Semi-Supervised Learning

Semi-Supervised Learning is a hybrid approach that combines both supervised and unsupervised learning. It utilizes a small amount of labeled data and a large amount of unlabeled data to improve model performance. Semi-supervised learning is particularly useful when obtaining labeled data is expensive or time-consuming.

Label Propagation

Label Propagation is a semi-supervised learning algorithm that propagates labels from labeled data points to unlabeled data points based on their similarity. The underlying assumption is that data points in close proximity are likely to have the same label. Scikit-learn provides an implementation of the Label Propagation algorithm:

# Importing the required libraries
import numpy as np
from sklearn.datasets import make_circles
from sklearn.semi_supervised import LabelPropagation
import matplotlib.pyplot as plt
# Generate sample data
X, y = make_circles(n_samples=100, noise=0.05, random_state=42)
# Adding some random labels
rng = np.random.RandomState(42)
random_unlabeled_points = rng.rand(len(y)) < 0.3
y[random_unlabeled_points] = -1
# Applying Label Propagation
label_propagation = LabelPropagation(kernel='knn', n_neighbors=10)
label_propagation.fit(X, y)
# Plotting the results
plt.scatter(X[:, 0], X[:, 1], c=label_propagation.transduction_, cmap='viridis', edgecolors='k')
plt.xlabel('Feature 1')
plt.ylabel('Feature 2')
plt.title('Label Propagation in Python')
plt.show()

In the code above, we create a sample dataset using Scikit-learn's make_circles function. We randomly label some points and apply the Label Propagation algorithm to propagate labels to the unlabeled points. The scatter plot shows the results with different colors representing different clusters.

Self-Training

Self-Training is another approach in semi-supervised learning where the model starts with a small set of labeled data and iteratively labels the unlabeled data with the highest confidence predictions. The newly labeled data is then added to the training set for the next iteration.
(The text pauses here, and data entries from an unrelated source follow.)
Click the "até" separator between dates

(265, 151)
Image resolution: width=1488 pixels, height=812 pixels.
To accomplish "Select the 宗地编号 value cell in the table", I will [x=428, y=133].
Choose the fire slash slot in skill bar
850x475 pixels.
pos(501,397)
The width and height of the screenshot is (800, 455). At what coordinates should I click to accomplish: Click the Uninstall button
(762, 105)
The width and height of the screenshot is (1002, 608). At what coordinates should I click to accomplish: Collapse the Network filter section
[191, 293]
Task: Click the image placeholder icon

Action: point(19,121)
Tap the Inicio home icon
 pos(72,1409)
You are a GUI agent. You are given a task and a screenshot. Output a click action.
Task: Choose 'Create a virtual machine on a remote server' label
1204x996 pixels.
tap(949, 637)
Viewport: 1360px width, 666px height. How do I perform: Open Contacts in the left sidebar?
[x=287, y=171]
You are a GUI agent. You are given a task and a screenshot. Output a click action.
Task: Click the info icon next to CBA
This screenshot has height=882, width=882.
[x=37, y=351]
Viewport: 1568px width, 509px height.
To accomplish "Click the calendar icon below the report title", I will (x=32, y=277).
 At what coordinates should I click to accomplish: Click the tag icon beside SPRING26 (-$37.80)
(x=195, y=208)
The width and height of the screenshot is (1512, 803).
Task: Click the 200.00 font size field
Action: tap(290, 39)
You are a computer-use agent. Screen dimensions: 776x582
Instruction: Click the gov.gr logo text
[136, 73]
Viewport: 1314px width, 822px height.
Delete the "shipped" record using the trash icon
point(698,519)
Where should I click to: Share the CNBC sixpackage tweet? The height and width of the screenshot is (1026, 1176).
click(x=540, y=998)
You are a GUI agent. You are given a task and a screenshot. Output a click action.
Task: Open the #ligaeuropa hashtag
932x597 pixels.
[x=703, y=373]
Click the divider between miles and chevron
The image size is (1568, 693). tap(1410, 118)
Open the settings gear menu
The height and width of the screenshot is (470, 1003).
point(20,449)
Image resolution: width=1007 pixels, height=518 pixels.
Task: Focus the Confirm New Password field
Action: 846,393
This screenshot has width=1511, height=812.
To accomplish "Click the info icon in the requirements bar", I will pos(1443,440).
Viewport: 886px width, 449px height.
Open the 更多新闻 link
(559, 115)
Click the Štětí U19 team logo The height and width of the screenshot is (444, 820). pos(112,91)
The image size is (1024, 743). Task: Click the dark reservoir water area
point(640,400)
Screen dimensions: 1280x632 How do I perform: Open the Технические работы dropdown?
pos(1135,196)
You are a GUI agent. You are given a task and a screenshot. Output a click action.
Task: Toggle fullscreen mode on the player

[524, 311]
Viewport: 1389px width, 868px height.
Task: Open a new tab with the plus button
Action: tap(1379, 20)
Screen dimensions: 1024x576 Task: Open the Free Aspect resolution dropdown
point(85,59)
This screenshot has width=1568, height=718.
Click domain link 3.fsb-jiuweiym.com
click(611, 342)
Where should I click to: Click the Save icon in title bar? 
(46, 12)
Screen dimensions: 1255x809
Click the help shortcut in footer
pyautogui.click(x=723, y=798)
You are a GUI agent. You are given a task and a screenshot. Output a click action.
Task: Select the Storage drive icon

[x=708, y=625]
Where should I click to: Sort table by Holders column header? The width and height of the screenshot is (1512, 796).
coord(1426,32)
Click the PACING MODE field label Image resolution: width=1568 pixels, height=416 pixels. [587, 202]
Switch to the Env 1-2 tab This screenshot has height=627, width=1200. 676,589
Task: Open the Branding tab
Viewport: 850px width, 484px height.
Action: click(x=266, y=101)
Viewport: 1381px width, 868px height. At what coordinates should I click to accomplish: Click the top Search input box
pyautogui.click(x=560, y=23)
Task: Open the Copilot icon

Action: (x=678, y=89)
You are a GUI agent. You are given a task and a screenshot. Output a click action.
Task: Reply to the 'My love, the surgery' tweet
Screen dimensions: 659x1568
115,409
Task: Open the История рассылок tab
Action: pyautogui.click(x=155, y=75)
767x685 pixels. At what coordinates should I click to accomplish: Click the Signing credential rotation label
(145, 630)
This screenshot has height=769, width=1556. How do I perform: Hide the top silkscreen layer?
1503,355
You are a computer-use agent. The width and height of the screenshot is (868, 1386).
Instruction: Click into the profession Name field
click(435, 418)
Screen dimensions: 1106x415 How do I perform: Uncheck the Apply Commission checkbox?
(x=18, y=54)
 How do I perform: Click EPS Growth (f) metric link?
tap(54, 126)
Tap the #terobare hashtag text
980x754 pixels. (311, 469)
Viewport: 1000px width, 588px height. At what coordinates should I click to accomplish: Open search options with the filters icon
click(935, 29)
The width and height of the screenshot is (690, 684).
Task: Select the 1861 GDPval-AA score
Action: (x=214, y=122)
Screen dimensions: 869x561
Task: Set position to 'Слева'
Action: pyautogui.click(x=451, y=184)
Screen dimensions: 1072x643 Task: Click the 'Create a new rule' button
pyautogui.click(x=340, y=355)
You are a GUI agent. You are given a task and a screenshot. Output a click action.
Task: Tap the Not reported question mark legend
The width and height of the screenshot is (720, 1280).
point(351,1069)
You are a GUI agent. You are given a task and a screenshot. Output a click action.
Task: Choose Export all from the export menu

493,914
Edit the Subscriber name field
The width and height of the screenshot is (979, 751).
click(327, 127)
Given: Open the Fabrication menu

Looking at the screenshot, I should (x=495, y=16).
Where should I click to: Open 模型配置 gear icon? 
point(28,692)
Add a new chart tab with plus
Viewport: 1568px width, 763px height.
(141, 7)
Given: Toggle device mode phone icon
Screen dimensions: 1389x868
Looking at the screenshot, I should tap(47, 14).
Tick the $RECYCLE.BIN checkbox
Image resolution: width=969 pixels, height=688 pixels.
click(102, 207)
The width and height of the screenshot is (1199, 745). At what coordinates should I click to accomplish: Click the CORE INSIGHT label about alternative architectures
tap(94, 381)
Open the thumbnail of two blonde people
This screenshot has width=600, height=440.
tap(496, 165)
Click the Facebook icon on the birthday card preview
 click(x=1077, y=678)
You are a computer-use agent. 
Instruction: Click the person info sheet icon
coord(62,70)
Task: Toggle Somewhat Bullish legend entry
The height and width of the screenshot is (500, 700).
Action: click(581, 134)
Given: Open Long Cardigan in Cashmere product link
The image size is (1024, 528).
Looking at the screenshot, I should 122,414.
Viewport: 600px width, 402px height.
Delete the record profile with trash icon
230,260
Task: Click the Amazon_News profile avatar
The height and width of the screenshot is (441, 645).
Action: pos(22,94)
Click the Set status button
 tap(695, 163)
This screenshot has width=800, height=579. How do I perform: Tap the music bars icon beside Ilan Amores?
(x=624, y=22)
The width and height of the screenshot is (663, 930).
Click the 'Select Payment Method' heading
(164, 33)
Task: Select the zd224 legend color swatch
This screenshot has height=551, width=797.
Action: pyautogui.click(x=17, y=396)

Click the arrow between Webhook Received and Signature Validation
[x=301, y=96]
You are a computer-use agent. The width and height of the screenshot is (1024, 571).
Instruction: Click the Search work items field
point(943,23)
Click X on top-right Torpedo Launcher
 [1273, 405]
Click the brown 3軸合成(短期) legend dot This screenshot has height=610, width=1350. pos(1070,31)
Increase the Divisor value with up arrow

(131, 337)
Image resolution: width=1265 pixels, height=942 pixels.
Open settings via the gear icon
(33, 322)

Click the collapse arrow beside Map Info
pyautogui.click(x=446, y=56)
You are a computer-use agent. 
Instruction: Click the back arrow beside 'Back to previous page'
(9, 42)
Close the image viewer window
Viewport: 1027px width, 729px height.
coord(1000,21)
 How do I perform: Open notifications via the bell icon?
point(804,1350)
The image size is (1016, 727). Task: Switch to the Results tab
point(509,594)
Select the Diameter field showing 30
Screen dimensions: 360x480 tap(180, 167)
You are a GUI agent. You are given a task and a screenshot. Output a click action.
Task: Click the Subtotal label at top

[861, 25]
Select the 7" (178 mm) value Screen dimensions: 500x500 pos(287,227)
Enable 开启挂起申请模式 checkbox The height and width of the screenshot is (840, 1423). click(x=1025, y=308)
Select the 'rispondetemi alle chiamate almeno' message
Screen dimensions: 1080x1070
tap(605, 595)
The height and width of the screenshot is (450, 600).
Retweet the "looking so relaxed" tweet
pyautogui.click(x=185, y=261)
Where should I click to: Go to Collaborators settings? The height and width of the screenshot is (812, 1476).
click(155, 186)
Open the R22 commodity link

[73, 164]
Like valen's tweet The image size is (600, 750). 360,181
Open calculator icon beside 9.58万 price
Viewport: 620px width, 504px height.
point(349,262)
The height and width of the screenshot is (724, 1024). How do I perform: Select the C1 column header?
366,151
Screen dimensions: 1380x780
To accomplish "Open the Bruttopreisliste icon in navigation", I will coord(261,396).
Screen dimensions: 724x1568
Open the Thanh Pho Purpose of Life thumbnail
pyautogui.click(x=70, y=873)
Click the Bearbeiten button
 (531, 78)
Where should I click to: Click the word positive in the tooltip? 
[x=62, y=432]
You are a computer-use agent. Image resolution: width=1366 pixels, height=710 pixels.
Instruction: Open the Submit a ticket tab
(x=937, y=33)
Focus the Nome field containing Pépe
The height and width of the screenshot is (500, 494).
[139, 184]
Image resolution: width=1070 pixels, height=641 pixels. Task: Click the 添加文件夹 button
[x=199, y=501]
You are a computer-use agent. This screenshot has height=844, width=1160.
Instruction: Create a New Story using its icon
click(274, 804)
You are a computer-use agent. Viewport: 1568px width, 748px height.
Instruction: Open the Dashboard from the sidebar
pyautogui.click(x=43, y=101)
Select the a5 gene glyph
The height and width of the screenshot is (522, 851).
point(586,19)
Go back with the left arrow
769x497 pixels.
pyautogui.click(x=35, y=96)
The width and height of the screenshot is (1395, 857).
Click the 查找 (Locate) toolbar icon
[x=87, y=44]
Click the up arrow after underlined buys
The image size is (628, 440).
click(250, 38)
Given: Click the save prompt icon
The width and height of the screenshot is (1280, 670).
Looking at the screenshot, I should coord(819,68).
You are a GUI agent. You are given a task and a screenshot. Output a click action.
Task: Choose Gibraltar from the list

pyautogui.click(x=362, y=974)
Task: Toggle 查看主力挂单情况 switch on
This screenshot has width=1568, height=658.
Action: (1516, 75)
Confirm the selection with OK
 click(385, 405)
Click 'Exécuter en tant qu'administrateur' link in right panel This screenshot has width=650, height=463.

Let's see how to implement Self-Training in Python:

# Importing the required libraries
import numpy as np
from sklearn.datasets import make_moons
from sklearn.svm import SVC
import matplotlib.pyplot as plt
# Generate sample data
X, y = make_moons(n_samples=100, noise=0.1, random_state=42)
# Adding some random labels
rng = np.random.RandomState(42)
random_unlabeled_points = rng.rand(len(y)) < 0.5
y[random_unlabeled_points] = -1
# Implementing Self-Training
self_training_clf = SVC(kernel='linear', probability=True)
self_training_clf.fit(X, y)
# Unlabeled points with high confidence predictions
pseudo_labeled_indices = np.where(self_training_clf.predict_proba(X)[:, 1] > 0.9)
X_pseudo_labeled = X[pseudo_labeled_indices]
y_pseudo_labeled = self_training_clf.predict(X)[pseudo_labeled_indices]
# Combining labeled and pseudo-labeled data
X_combined = np.vstack((X, X_pseudo_labeled))
y_combined = np.hstack((y, y_pseudo_labeled))
# Plotting the results
plt.scatter(X_combined[y_combined==-1][:, 0], X_combined[y_combined==-1][:, 1], c='grey', marker='o', label='Unlabeled')
plt.scatter(X_combined[y_combined!=-1][:, 0], X_combined[y_combined!=-1][:, 1], c=y_combined[y_combined!=-1], cmap='viridis', edgecolors='k', label='Labeled')
plt.xlabel('Feature 1')
plt.ylabel('Feature 2')
plt.title('Self-Training in Python')
plt.legend()
plt.show()

In the code above, we create a sample dataset using Scikit-learn's make_moons function. We randomly label some points and apply the Self-Training algorithm using a Support Vector Classifier (SVC) with a linear kernel. The scatter plot shows the original labeled points in different colors and the unlabeled points in grey. The algorithm then iteratively labels some of the unlabeled points based on high-confidence predictions and adds them to the training set.